Listing for finding displayed items
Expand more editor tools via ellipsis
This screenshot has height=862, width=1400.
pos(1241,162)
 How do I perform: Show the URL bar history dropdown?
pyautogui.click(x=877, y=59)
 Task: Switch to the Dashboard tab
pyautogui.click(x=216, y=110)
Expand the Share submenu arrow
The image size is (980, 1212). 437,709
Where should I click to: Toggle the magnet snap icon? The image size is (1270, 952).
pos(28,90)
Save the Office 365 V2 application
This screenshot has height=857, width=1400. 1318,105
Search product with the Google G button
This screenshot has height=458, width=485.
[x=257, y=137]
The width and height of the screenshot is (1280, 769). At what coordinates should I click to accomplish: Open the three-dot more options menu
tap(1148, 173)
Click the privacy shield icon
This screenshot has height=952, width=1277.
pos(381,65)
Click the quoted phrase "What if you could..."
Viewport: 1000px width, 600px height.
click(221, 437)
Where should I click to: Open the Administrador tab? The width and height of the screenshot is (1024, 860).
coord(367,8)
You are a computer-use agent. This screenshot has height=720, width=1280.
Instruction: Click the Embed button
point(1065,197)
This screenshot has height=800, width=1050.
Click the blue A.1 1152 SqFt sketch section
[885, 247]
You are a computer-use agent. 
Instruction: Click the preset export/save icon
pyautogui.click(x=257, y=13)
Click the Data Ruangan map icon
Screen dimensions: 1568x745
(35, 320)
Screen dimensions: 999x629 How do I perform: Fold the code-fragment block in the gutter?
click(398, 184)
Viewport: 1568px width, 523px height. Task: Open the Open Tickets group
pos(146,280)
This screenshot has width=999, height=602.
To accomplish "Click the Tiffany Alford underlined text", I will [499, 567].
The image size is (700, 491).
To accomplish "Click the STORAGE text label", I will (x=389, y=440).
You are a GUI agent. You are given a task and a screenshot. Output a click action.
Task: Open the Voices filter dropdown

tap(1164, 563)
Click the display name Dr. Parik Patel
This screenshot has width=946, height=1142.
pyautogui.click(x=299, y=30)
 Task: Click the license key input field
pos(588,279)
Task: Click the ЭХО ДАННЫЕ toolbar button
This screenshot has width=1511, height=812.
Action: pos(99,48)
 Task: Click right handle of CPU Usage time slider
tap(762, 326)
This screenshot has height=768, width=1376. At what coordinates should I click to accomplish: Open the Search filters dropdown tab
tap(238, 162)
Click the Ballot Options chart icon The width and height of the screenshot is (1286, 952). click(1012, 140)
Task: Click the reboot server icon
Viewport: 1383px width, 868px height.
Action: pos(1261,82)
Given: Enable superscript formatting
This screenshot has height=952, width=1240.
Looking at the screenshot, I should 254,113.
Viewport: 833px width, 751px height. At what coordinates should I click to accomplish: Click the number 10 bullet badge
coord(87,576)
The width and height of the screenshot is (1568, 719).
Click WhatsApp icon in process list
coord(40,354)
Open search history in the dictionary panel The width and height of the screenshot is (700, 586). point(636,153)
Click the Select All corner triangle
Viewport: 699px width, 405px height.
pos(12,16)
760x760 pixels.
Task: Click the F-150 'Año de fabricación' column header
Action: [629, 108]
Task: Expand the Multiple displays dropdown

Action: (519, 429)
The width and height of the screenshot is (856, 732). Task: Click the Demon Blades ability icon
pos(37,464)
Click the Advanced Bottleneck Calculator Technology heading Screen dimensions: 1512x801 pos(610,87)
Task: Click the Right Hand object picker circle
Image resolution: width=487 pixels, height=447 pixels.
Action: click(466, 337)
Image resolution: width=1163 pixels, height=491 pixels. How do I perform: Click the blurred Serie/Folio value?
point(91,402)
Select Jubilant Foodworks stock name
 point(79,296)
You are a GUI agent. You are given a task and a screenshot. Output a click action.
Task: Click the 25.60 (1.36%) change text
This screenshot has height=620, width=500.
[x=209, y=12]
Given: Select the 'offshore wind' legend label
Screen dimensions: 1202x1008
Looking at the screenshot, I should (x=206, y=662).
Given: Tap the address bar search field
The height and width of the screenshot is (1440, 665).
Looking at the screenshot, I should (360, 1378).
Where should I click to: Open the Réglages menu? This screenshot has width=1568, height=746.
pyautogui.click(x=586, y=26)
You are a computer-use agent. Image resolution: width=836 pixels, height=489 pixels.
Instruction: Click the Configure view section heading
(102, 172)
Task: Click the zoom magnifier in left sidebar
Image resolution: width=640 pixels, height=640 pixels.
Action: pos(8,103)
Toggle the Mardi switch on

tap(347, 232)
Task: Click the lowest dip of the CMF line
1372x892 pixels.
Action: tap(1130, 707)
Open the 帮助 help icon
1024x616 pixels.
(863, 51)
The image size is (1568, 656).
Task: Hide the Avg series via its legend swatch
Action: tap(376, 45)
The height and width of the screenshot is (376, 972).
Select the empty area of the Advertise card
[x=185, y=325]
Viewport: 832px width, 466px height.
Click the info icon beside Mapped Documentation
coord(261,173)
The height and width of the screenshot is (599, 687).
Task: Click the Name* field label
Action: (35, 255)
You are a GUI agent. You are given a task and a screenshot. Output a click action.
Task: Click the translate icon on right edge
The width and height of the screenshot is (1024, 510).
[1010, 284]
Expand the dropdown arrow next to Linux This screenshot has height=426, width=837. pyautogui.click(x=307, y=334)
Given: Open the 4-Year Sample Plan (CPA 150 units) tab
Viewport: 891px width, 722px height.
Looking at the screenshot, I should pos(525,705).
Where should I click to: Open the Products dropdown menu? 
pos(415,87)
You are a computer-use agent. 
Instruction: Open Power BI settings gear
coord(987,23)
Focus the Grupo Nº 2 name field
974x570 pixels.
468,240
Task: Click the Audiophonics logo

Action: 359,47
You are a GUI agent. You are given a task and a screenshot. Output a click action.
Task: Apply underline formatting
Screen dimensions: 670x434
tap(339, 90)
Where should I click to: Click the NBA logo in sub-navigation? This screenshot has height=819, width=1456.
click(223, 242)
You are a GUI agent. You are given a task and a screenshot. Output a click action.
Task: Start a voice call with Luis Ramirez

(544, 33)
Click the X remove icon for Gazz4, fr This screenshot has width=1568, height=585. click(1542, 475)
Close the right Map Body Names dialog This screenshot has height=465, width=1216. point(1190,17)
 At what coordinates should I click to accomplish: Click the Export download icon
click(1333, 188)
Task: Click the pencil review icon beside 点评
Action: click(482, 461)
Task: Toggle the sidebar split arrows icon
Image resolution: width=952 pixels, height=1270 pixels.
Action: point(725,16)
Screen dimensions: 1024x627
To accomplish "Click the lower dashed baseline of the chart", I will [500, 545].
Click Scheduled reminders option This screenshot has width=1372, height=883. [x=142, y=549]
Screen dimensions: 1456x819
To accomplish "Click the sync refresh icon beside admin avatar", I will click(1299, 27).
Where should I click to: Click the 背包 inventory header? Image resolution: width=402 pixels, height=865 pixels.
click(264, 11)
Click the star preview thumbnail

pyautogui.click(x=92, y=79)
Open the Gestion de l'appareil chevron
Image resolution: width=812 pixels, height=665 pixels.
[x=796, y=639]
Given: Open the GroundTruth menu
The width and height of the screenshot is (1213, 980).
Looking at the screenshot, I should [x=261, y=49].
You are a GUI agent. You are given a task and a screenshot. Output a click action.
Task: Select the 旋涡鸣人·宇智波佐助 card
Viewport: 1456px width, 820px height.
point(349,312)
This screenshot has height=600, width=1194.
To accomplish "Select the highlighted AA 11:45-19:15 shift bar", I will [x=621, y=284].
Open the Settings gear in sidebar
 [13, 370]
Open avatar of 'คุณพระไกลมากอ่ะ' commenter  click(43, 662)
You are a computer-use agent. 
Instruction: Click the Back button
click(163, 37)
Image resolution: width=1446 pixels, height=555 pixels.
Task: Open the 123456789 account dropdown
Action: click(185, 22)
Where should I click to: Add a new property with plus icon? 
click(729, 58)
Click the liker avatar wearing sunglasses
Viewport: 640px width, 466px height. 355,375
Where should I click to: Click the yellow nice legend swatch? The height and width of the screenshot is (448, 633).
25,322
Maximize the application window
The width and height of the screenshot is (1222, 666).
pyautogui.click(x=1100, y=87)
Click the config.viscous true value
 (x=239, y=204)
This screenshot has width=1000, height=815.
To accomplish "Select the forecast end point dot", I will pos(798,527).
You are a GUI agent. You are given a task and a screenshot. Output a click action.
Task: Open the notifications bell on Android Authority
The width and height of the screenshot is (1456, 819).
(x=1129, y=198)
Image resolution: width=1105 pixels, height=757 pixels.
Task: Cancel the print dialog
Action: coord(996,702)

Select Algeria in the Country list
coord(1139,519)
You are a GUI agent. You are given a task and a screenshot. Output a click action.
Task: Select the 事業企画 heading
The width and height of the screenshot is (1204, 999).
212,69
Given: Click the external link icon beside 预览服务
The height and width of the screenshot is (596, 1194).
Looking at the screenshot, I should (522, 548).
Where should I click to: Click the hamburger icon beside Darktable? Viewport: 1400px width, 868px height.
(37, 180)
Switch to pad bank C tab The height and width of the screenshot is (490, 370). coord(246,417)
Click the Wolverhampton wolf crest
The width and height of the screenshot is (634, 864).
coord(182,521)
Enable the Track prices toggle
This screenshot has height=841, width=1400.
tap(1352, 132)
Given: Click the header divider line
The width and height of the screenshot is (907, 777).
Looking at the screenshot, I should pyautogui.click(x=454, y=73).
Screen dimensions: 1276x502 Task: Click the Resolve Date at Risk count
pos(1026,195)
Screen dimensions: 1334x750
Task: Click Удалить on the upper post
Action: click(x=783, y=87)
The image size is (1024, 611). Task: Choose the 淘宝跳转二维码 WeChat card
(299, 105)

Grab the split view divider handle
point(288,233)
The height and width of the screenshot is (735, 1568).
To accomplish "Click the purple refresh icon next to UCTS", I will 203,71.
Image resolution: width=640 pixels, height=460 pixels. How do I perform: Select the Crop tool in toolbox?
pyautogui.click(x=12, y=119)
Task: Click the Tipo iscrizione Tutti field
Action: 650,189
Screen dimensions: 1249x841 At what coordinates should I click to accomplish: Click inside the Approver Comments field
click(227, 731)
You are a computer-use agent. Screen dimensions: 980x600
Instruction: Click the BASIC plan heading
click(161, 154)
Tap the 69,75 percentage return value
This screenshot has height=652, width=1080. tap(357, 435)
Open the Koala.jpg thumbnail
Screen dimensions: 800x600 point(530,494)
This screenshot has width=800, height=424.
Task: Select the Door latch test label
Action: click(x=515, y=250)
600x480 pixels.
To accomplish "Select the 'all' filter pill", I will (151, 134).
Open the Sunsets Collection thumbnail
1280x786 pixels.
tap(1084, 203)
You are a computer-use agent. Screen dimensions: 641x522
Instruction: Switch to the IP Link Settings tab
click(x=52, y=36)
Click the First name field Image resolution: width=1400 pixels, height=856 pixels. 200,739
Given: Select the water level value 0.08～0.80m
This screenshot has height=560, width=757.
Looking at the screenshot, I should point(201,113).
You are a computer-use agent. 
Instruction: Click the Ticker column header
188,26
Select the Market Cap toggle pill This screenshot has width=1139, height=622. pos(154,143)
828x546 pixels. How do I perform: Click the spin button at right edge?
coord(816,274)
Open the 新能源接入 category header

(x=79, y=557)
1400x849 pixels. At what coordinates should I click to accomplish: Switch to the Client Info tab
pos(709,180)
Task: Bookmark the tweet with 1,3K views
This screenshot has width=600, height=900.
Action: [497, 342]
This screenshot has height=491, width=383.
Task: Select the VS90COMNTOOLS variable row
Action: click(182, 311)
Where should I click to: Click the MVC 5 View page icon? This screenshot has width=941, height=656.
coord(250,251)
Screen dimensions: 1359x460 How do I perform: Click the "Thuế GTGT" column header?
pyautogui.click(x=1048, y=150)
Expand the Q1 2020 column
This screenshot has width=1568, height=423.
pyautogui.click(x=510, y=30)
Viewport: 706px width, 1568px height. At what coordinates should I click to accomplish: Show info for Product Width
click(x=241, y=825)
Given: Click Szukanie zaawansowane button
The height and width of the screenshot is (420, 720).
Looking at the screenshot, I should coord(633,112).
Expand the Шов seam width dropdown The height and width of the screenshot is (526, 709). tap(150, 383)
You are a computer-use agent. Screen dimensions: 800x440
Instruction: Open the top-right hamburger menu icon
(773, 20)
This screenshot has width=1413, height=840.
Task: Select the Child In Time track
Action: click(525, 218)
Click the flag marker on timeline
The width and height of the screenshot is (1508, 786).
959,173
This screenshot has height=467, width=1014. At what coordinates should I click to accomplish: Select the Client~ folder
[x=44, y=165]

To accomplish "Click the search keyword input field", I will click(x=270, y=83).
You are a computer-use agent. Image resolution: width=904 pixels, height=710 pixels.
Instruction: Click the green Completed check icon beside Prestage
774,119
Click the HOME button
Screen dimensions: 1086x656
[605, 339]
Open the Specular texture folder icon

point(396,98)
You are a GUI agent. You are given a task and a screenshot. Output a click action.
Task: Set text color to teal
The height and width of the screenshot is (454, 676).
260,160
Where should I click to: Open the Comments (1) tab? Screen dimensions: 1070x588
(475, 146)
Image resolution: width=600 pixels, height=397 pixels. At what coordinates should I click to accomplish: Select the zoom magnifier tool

§ **WHAT TO WORK ON**
Can you convert the lines of the listing from the one containing "Given: Select the water" through the one containing "Select the Market", inclusive, into a Markdown table with the columns No. and Line? Give each line its own numbered row and leave out blank lines.

§ **RESULT**
| No. | Line |
|---|---|
| 1 | Given: Select the water level value 0.08～0.80m |
| 2 | This screenshot has height=560, width=757. |
| 3 | Looking at the screenshot, I should point(201,113). |
| 4 | You are a computer-use agent.  |
| 5 | Instruction: Click the Ticker column header |
| 6 | 188,26 |
| 7 | Select the Market Cap toggle pill This screenshot has width=1139, height=622. pos(154,143) |